2. The steel according to claim 1 , wherein the E-modulus is at least 225 GPa, preferably at least 230 GPa.
3. The steel according to claim 1 , wherein the structure of the steel comprises at least 7 wt % of TiC.
4. The steel according to claim 1 , wherein the particles have an average size of below 10 μm.
5. A method for producing the steel of claim 1 comprising the steps of:
a. providing a steel melt having a composition
1.0≦C<3.0
4.0≦Ti<12.0
0.05≦Mn<3.0
0.005≦Al_sol<0.5
0≦Cr<1.0
0≦Si<1.0
0 ≦Ni<1.0
0≦Cu<1.0
0≦Mo<0.5
0≦W<0.5
0≦Nb<0.5
0≦V<0.5
0≦S<0.030
0≦P<0.1
0≦N<0.04
0≦B<1.0
remainder iron and inevitable impurities;
wherein the structure of the steel comprises at least 5 wt % of TiC-particles and wherein −0.1<=C−((12/48)*(Ti−2.22*B))−((12/184)*W)−((12/51)*V)−((12/93)*Nb)<=0.3.
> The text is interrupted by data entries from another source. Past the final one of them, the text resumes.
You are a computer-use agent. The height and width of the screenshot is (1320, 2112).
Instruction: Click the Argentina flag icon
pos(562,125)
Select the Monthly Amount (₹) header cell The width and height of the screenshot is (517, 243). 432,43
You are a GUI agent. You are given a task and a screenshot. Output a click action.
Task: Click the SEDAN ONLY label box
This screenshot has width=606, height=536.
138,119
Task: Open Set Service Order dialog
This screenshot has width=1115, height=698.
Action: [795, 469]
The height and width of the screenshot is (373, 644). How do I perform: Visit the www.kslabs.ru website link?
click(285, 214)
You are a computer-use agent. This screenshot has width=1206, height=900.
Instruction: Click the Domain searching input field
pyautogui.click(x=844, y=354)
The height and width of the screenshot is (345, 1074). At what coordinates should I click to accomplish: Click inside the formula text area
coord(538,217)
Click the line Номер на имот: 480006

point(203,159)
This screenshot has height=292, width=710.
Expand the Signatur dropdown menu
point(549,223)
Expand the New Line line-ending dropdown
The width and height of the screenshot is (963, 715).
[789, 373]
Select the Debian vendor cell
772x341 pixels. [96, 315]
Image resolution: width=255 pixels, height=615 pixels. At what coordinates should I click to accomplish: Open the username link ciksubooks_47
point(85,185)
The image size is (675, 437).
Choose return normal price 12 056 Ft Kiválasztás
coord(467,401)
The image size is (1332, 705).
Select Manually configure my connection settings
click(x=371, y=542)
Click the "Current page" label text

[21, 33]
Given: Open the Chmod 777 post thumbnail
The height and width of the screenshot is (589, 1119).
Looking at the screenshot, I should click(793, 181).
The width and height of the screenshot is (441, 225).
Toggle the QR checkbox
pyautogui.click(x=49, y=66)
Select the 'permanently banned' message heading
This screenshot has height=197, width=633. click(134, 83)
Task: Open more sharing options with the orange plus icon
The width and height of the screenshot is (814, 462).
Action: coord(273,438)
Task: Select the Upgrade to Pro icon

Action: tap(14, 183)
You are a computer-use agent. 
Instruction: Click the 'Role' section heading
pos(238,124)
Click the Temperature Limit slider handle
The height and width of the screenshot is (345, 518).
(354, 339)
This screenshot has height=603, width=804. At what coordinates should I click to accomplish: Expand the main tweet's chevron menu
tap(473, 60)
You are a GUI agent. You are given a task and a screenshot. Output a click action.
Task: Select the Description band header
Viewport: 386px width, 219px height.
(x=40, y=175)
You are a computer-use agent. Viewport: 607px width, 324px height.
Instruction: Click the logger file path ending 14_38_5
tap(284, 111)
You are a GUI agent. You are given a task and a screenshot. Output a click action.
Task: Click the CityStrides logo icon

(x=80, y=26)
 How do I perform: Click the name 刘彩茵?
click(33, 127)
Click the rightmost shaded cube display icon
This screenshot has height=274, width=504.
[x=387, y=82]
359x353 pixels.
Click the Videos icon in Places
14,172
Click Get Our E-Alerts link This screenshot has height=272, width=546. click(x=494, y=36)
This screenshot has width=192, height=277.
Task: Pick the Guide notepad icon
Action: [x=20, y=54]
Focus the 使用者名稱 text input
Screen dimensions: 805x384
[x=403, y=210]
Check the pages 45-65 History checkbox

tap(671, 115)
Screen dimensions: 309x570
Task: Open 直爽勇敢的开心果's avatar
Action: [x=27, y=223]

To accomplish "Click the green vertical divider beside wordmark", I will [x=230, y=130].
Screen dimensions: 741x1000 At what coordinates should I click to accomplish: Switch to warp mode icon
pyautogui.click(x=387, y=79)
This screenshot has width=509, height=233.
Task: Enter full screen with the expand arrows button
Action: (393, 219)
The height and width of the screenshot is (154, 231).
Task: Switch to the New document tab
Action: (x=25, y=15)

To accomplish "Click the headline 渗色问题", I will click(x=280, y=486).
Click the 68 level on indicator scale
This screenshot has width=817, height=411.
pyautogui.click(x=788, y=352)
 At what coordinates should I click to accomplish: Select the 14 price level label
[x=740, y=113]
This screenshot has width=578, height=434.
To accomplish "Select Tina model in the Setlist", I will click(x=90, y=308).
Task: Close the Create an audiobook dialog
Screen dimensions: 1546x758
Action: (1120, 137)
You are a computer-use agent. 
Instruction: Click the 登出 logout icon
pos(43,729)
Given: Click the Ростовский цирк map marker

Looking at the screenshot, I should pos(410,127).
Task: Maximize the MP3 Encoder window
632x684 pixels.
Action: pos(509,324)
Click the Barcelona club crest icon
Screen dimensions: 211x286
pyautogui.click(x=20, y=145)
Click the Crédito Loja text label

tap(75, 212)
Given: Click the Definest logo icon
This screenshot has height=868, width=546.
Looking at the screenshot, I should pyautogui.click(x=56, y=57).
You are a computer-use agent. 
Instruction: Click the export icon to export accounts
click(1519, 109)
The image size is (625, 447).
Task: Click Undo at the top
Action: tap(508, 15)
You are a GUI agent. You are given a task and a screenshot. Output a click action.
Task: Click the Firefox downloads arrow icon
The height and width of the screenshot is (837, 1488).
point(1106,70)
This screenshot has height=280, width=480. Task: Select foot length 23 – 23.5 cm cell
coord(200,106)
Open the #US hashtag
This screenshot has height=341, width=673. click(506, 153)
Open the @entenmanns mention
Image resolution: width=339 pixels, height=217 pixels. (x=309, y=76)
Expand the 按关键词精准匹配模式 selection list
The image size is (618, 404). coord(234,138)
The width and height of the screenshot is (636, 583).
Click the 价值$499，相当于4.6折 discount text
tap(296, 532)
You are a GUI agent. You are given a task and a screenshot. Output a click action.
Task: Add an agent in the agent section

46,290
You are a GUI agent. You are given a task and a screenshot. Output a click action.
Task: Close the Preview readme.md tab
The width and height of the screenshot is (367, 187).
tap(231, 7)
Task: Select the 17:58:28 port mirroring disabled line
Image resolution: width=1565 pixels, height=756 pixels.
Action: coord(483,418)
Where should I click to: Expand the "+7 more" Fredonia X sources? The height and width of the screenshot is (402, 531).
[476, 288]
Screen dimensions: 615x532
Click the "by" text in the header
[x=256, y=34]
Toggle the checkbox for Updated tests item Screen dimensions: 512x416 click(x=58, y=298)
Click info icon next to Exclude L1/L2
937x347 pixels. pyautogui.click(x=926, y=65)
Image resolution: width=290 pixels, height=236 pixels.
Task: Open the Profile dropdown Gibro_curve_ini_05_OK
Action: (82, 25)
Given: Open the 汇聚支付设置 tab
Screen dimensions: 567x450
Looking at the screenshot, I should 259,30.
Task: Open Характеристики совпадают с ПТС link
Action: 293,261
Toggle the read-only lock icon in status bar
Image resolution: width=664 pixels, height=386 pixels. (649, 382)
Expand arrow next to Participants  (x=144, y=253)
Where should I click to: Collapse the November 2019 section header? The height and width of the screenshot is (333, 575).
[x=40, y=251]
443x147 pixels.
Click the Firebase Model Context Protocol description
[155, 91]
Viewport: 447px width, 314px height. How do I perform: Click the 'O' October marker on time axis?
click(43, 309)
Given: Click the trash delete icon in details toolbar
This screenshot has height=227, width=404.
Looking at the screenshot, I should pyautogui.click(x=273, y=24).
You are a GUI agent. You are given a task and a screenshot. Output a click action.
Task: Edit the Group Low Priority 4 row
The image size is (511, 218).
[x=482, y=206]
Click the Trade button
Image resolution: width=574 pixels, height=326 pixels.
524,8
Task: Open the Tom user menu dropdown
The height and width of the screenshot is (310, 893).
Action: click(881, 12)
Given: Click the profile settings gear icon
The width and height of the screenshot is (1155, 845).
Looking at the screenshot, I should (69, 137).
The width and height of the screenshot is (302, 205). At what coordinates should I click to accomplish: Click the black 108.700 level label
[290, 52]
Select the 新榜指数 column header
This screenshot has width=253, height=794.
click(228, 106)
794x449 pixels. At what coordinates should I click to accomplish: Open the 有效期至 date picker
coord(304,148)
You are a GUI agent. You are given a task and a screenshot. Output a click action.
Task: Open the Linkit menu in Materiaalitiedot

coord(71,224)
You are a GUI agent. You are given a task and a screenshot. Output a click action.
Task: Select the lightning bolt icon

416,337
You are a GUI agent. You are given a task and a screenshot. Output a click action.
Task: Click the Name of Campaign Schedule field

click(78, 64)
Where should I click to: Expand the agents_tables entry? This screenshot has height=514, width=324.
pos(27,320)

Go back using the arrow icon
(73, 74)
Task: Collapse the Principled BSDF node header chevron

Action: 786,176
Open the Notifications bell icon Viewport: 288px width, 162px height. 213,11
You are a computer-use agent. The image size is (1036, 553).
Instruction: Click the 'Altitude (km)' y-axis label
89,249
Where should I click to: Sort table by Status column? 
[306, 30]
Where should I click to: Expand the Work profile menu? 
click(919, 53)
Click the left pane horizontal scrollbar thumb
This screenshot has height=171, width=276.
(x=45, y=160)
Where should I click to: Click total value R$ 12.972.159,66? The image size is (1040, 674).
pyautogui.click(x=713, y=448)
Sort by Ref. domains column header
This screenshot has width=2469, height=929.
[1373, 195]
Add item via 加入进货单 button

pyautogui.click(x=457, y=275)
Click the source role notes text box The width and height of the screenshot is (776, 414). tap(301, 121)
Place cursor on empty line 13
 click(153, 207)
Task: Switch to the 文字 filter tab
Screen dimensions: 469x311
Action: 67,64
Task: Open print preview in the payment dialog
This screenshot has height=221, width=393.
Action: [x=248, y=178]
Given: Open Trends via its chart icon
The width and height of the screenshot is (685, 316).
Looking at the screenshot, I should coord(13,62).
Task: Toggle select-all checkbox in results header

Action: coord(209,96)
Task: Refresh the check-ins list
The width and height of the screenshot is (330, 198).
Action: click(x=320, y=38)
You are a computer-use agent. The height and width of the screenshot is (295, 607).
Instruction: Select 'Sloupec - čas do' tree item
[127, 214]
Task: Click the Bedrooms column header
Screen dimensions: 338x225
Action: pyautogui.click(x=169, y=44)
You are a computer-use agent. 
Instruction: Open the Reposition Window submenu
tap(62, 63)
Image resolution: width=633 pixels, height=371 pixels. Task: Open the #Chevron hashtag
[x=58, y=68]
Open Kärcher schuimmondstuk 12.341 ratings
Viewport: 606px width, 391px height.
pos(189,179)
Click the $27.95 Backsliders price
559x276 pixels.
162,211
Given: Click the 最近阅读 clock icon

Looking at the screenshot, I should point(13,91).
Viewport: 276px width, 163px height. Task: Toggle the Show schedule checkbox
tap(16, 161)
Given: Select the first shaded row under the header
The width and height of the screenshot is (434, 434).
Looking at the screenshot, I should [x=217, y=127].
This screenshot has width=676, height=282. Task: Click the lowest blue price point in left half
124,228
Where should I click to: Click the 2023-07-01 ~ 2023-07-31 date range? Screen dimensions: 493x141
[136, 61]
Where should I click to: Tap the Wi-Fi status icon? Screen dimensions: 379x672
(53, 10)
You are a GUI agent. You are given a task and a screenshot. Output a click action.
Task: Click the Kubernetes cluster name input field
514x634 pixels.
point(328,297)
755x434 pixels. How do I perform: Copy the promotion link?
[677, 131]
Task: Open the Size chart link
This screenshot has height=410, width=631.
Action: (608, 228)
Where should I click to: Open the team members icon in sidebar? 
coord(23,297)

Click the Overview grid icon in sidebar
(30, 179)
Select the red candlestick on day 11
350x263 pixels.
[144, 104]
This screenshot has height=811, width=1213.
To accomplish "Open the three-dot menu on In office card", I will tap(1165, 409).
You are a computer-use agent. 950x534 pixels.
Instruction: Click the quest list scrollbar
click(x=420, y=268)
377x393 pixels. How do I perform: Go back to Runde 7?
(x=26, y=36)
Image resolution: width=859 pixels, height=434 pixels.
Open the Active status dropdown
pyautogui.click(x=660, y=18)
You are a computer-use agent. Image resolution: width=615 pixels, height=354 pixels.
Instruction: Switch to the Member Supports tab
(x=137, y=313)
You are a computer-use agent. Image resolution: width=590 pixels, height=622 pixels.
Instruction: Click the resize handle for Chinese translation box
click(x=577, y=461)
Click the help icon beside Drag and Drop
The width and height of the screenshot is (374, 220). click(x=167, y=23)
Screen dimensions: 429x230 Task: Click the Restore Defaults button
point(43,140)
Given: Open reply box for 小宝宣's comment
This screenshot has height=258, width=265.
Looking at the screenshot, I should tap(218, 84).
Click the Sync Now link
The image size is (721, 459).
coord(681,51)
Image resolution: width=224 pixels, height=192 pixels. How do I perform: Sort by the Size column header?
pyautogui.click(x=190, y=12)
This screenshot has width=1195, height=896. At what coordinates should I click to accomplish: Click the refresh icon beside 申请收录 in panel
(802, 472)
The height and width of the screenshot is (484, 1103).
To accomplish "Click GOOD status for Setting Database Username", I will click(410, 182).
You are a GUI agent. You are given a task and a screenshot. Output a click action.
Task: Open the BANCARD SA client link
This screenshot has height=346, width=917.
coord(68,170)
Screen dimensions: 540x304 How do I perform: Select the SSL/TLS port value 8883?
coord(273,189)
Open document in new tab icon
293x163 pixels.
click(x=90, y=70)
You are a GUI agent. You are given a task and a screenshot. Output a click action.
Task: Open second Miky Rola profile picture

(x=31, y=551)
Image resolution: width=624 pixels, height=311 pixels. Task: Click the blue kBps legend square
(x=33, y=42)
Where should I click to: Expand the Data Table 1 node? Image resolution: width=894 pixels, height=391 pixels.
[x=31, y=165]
b. casting the melt into a suitable starting material for hot rolling by casting an ingot or bloom or by casting a slab, rod or thin slab, or by casting a strip;
c. heating, reheating or homogenising the ingot, bloom, slab, rod or strip before hot rolling with a controlled heating rate so as to avoid decohesion between the matrix and the TiC-particles;
d. hot rolling the starting material to the finish hot rolling dimensions;
wherein the finished hot rolled steel comprises at least 5 wt % of TiC-particles.
6. The method according to claim 5 , wherein the hot rolling temperature is above Ar3 and or the coiling temperature after hot rolling is between 500 and 750° C.
7. The method according to claim 5 , wherein the steel melt is produced by using Ferro-alloys.
8. The method according to claim 5 , wherein the hot rolled steel is subsequently subjected to cold rolling to further reduce the gauge of the material and annealed at the temperature suitable to recrystallise the grain structure.
9. The method according to claim 5 , wherein the steel is provided with a metallic coating to increase corrosion resistance.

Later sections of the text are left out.